Here are some of the misconceptions you should know before determining which piping system is right for your home:
Myth: Plastic pipe is a new, untested material
Reality: Though plastic may feel advanced and innovative, some forms of plastic pipe have been around—and been in use—for more than 75 years. It’s a time-tested material proven over decades of quality performance. While it’s true that some forms of plastic pipe are newer than others, the products undergo extensive third-party or laboratory accelerated use and safety tests to simulate how they will perform over time and under varying conditions, so you can rest assured the pipe behind your walls is designed and certified to safely last.
Myth: Plastic pipe is unsafe for drinking water
Reality: News reports about BPA in water bottles and other concerns shouldn’t give you pause when it comes to the drinking water coming out of your plastic pipes. Plastic pipes don’t contain BPA, are made of different materials, and go through an entirely different process for manufacturing and testing.
Plastic piping undergoes third-party certification through independent, accredited organizations that develop public health standards and certification programs to help protect the world’s food, water, consumer products and environment. Plastic pipes have been certified to meet performance requirements and safe drinking water requirements, such as NSF/ANSI/CAN 61. If your piping has an accredited third-party certification mark, it’s safe to use for drinking water.
Myth: Plastic pipes can't be used in my area
Reality: Plastic piping is approved in every major plumbing code and the International Residential Code (IRC), the model used for most residential buildings. But this myth is partially true: National codes like the IRC are adopted and modified at the local level, and some jurisdictions around the country still limit or remove some or all plastic pipe in their version of the codes.
This is largely due to political pressure placed on code bodies by special interests as well as simple unfamiliarity or misconceptions, not because of quality, performance or other concerns. While these technically unjustified limitations are becoming rarer, you should confirm with the local code. Even with code limitations in some areas, plastic piping can still be used—your installer can apply for an exception, an alternate means or method, to the code that will allow the system to pass inspection.
Myth: I don't need to worry about what's behind my home's walls
Reality: While it’s easy to think “out of sight, out of mind,” the products behind your walls make up the structure and the mechanical inner workings of your home—they’re what keep your family safe and keep your home functional.

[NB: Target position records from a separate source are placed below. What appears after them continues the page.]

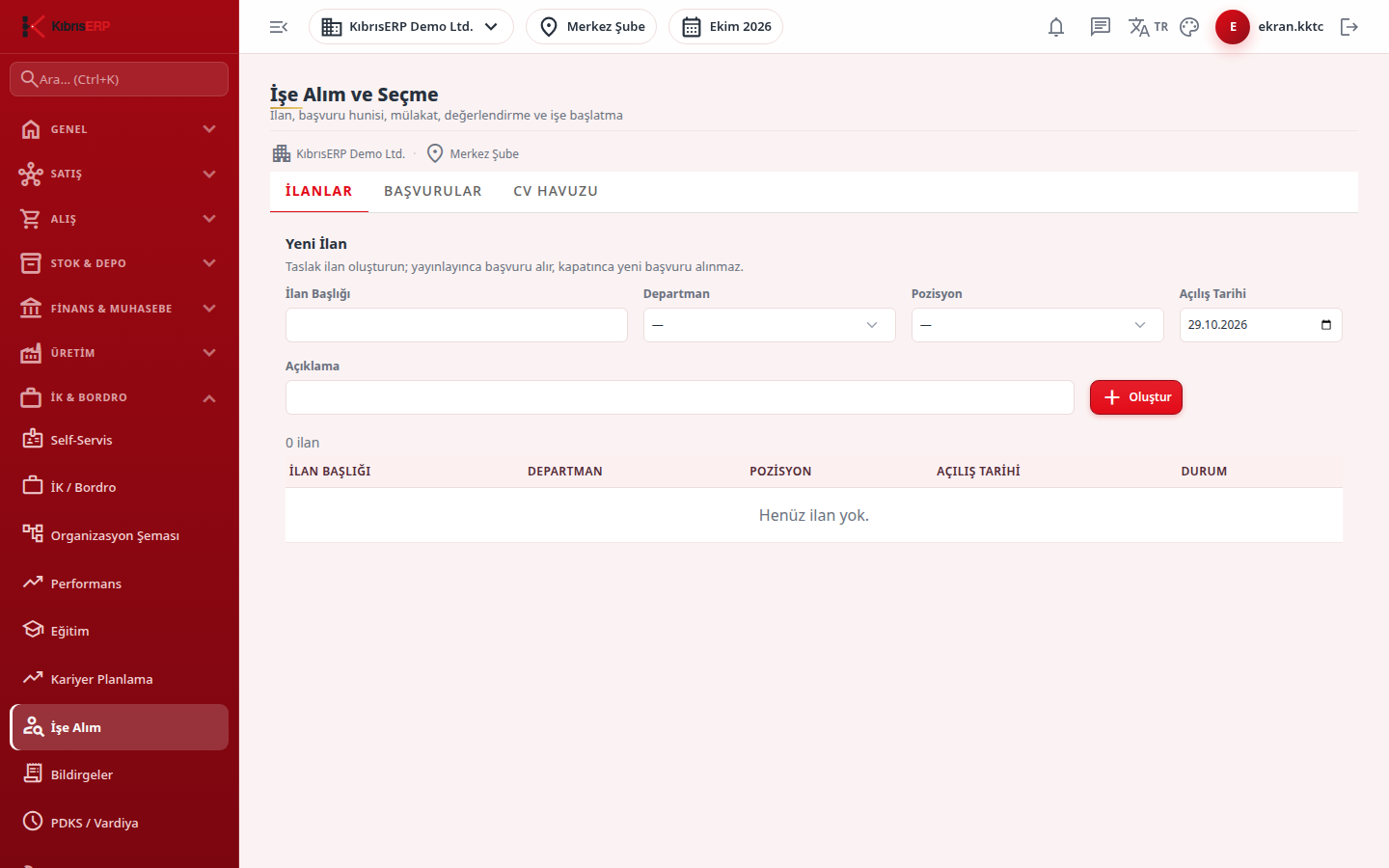The width and height of the screenshot is (1389, 868).
Task: Switch to the BAŞVURULAR tab
Action: 433,191
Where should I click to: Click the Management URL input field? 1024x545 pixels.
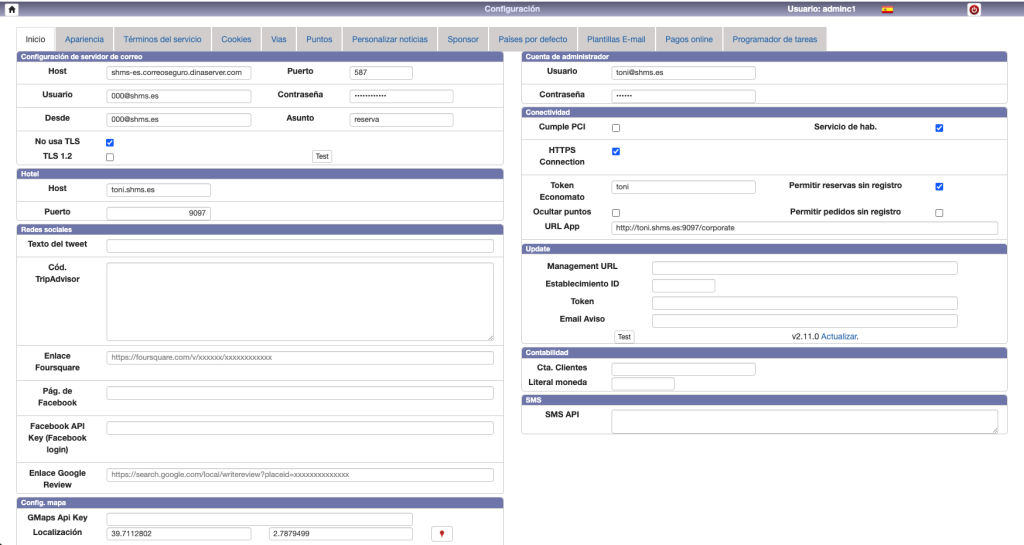point(804,268)
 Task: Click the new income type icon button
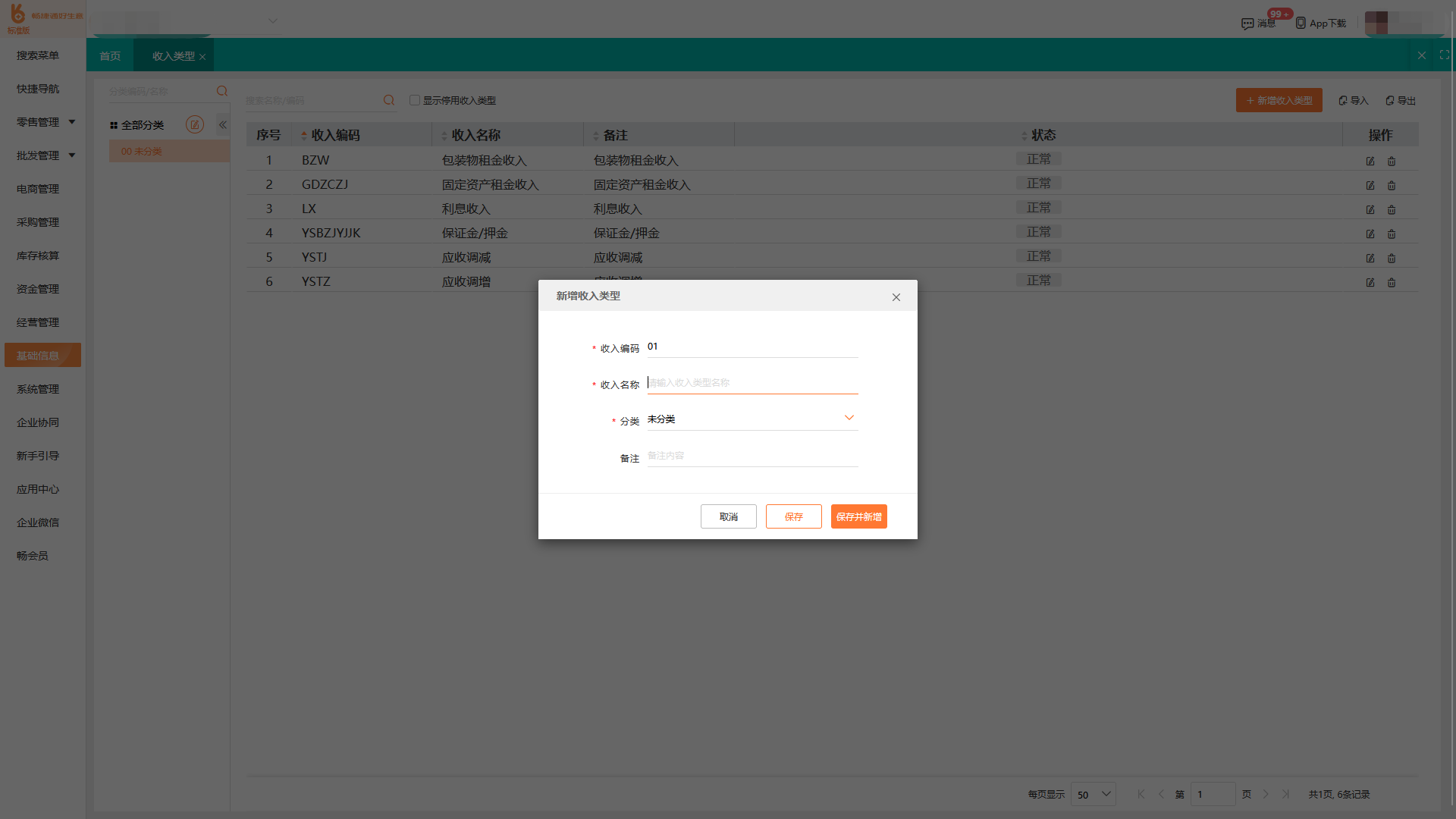coord(1278,100)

Though not as glamorous as, say, a quartz countertop, it’s even more imperative to consider the materials behind the walls—selecting quality products will ensure there isn’t a slowly developing problem that will go from out of sight to front and center, and extremely costly, in a hurry.

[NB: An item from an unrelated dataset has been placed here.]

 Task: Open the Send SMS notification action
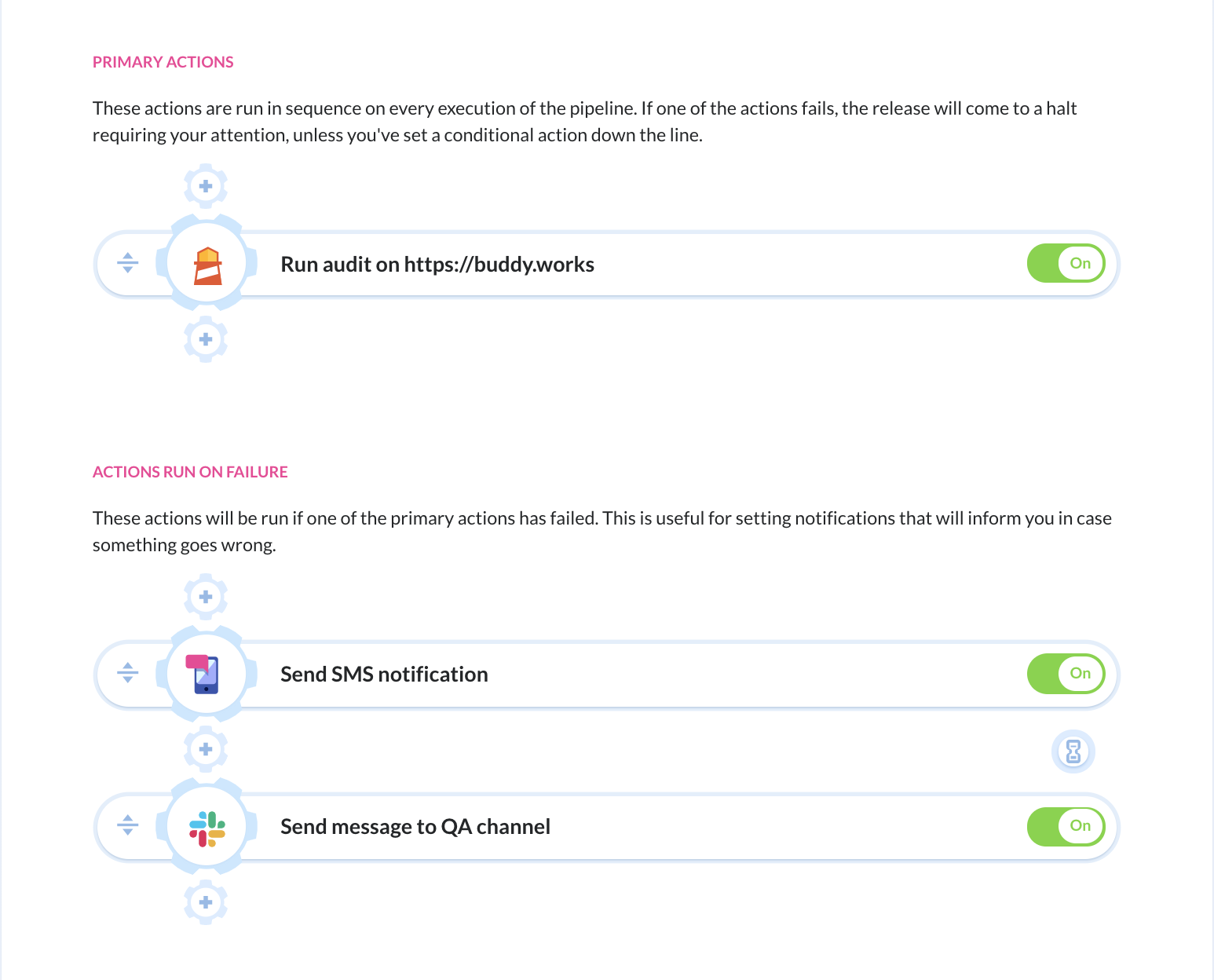(384, 675)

A remodel of your kitchen, bath or laundry room is the perfect time to consider if the materials behind your walls are going to stand the test of time. Take the opportunity to inspect your existing pipes and consider their expected life span. Materials like copper may wear over time and develop pinhole leaks or pitting. Many plastic piping systems, including PVC, CPVC, polyethylene, polypropylene, and PEX, offer life spans of 50 to 75 years or more and are an affordable alternative to copper.

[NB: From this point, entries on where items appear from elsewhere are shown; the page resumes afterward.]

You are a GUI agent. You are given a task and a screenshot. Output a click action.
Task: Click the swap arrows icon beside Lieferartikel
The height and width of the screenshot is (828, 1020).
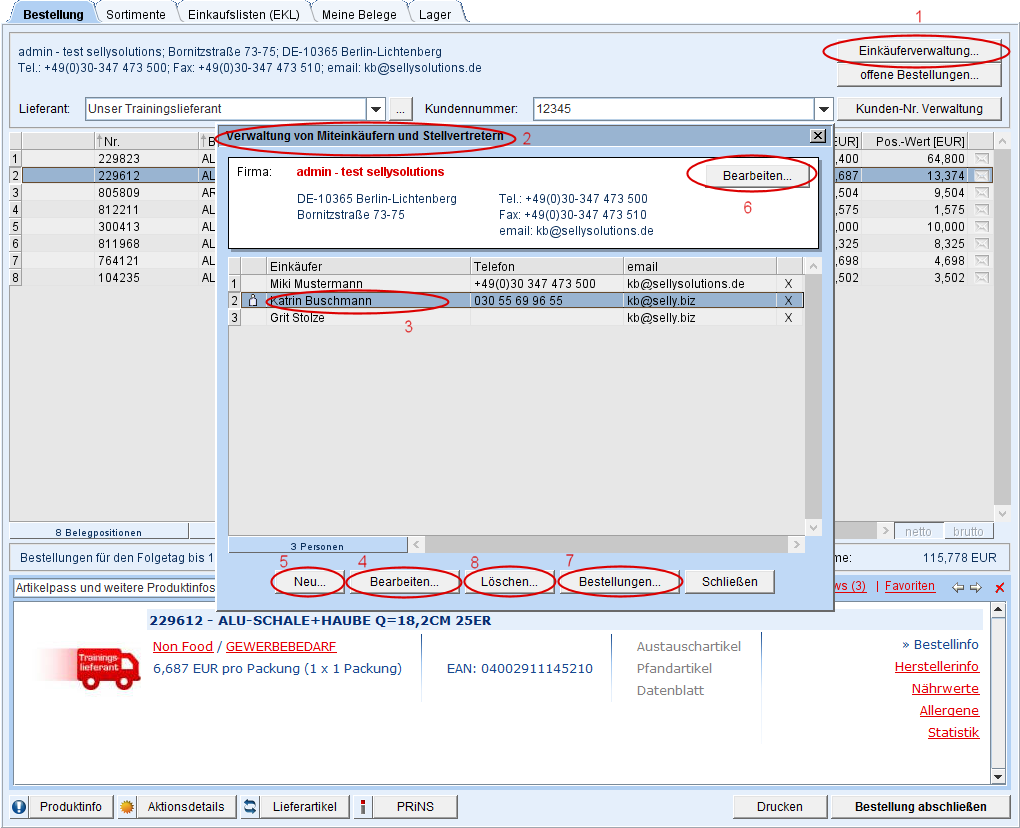[x=251, y=807]
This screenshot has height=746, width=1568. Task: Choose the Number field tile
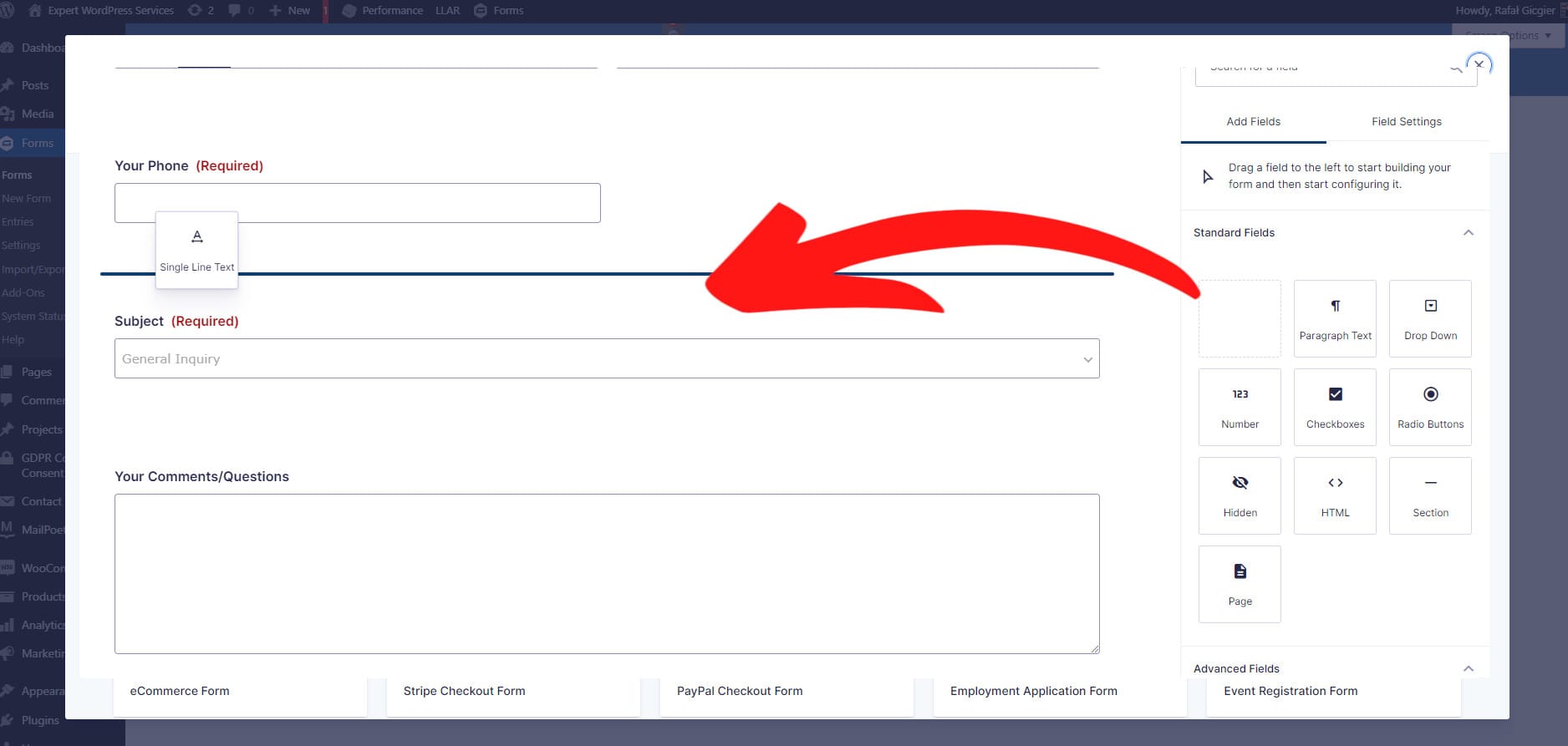coord(1239,407)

In addition, some types of plastic pipe are quite flexible and can be installed without having to tear out the entire wall and are ideal for tight spaces and retrofits.
Myth: Plastic pipes leach chemicals
Reality: It’s easy to think that because many plastics are made with chemical compounds that chemicals are automatically transferring to your water. But those chemical compounds are polymers and are not only inert, they don’t leach. In fact, plastic piping is the best choice to avoid corrosion, scale buildup, metallic leaching and damage from highly aggressive water. What’s more, plastic piping’s durability makes it suitable for a range of water types, including well water, water with high salt content and highly chlorinated water. Some types of plastic pipes can withstand extremely high temperatures, as well.